Exemplarity and Chosenness is a combined study of the philosophies of Jacques Derrida (1930-2004) and Franz Rosenzweig (1886-1929) that explores the question: How may we account for the possibility of philosophy, of universalism in thinking, without denying that all thinking is also idiomatic and particular? The book traces Derrida's interest in this topic, particularly emphasizing his work on "philosophical nationality" and his insight that philosophy is challenged in a special way by its particular "national" instantiations and that, conversely, discourses invoking a nationality comprise a philosophical ambition, a claim to being "exemplary." Taking as its cue Derrida's readings of German-Jewish authors and his ongoing interest in questions of Jewishness, this book pairs his philosophy with that of Franz Rosenzweig, who developed a theory of Judaism for which election is essential and who understood chosenness in an "exemplarist" sense as constitutive of human individuality as well as of the Jews' role in universal human history.

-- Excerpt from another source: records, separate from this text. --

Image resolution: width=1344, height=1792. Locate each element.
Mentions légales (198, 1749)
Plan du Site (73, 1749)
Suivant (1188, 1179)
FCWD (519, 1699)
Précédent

Martin Luther's Hebrew in Mid-Career

Martin Luther's Hebrew in Mid-Career
Author :
Publisher : Mohr Siebeck
Total Pages : 425
Release :
ISBN-10 : 9783161570018
ISBN-13 : 3161570014
Rating : 4/5 (18 Downloads)

In this study, Andrew J. Niggemann provides a comprehensive account of Martin Luther's Hebrew translation in his academic mid-career. Apart from the Psalms, no book of the Hebrew Bible has yet been examined in any comprehensive manner in terms of Luther's Hebrew translation. Andrew J. Niggemann furthers the scholarly understanding of Luther's Hebrew by examining his Minor Prophets translation, one of the final pieces of his first complete translation of the Hebrew Bible. As part of the analysis, he investigates the relationship between philology and theology in his Hebrew translation, focusing specifically on one of the themes that dominated his interpretation of the Prophets: his concept of Anfechtung. The PhD dissertation this book is based on was awarded the Coventry Prize for the PhD dissertation in Theology with the highest mark and recommendation, University of Cambridge, St. Edmund's College in 2018.

Rethinking Jewish Philosophy

Rethinking Jewish Philosophy
Author :
Publisher : Oxford University Press
Total Pages : 191
Release :
ISBN-10 : 9780199356812
ISBN-13 : 0199356815
Rating : 4/5 (12 Downloads)

Rather than assume that the terms "philosophy" and "Judaism" simply belong together, Aaron W. Hughes explores the juxtaposition and the creative tension that ensues from their cohabitation. He examines the historical, cultural, intellectual, and religious filiations between Judaism and philosophy.